The establishments stated in their turn that they had been more selective in their choice of performers since 2015, i.e. the beginning of Russia’s aggression in Ukraine, and even consulted the State Security Department in some cases.

“We [the ministry] asked whether it is possible to avoid the ministry’s interference in the repertoire, the choice of performers, or there nonetheless is an understanding that we are talking to national public establishments, which understand their mission and have the required competencies and skills, and if they don’t – we are ready to help. The answer was that the establishments understand the situation perfectly well...,” Kairys told BNS on Tuesday after a meeting with the representatives of national concert establishments.

The meeting between the minister and the executives of companies organizing concerts in Lithuania was held in the wake of last week’s discussions about plans of well-known Russian pianist Nikolay Lugansky to perform in Vilnius.

Lugansky earlier performed in Donetsk, the territory of Ukraine occupied by Russia, and planned another performance in October but was forced to call off his upcoming performances, including a concert in Lithuania, due to an injury.

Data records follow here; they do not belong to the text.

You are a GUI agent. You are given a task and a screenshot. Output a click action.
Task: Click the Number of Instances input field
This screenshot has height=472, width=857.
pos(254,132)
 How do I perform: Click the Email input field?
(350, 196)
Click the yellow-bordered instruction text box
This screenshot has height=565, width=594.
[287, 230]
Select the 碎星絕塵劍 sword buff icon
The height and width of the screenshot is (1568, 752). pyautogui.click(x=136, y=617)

The minister spoke about the existing “general agreement that we should not take the path of censorship” but added that it had been agreed to comply with certain common principles in the selection of performers and to take into account their performances in the occupied territories of Ukraine as well as other information, such as the downplaying of the said occupation in public statements, manifestations of homophobia and anti-Semitism or even sexual harassment scandals.

“We will provide every assistance necessary, including the improvement of competencies…, prevention and ways to deal with communication crises. We will ensure these competencies and inter-institutional cooperation shall take place each and every day,” Kairys said.

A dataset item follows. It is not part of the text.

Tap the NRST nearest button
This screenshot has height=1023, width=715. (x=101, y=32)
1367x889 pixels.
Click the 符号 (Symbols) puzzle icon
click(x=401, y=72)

He told reporters at a news conference that Lithuania had already created a blacklist of unwanted persons and therefore the ministry would not issue any separate guidelines for establishments in relation to persons that could be allowed to enter the country.

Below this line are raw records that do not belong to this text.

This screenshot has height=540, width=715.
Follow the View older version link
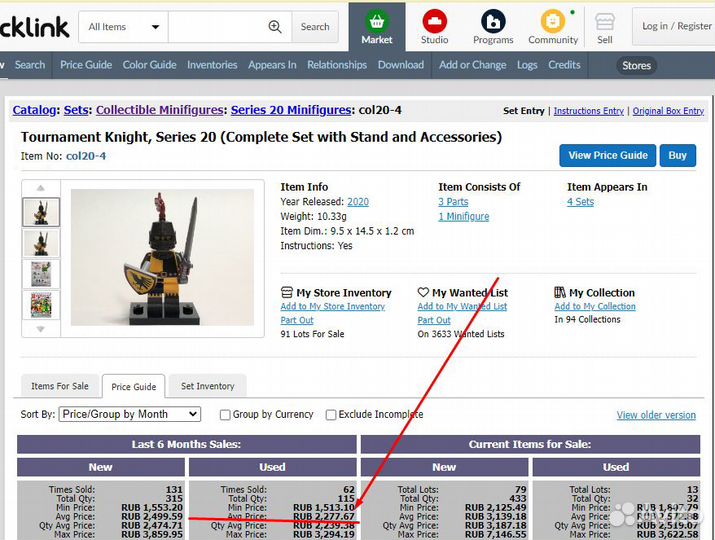[x=656, y=415]

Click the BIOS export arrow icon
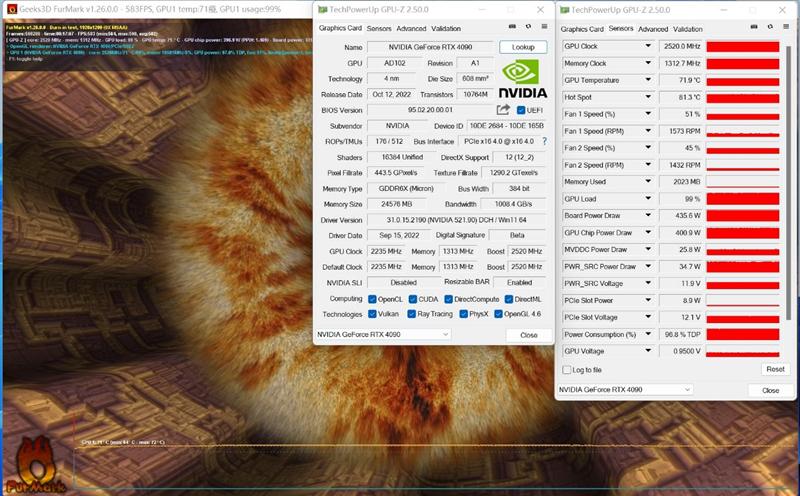(503, 110)
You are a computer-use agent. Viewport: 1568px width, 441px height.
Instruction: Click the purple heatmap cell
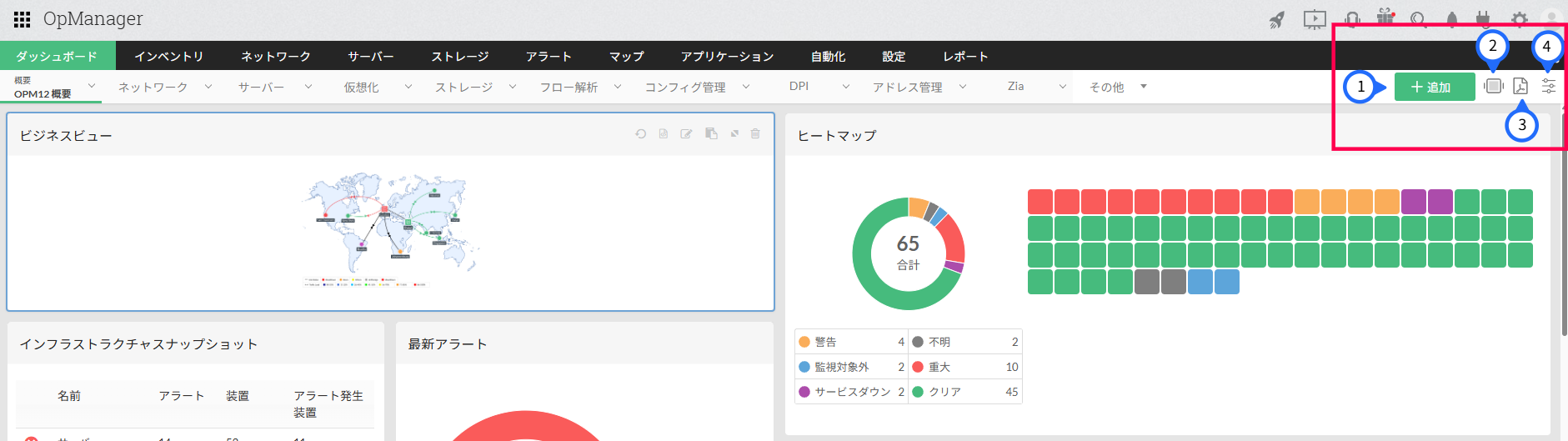(1414, 202)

The focus would be on possibilities to consult both the ministry and special services, he explained.

“It is clear to everyone that there is a war going on in Ukraine, that the performers who stage or staged concerts there [in the occupied territories], who also say something to laud Russia, its regime, are incompatible with the approach, policies or values of our country,” the minister said.

“However, we must not give rise to rumours that you have to be screened by special services if you want to go on stage in Lithuania. I do think that we are conscious and critical and we should be able to eliminate those threats after making some improvements to the methodology,” he added.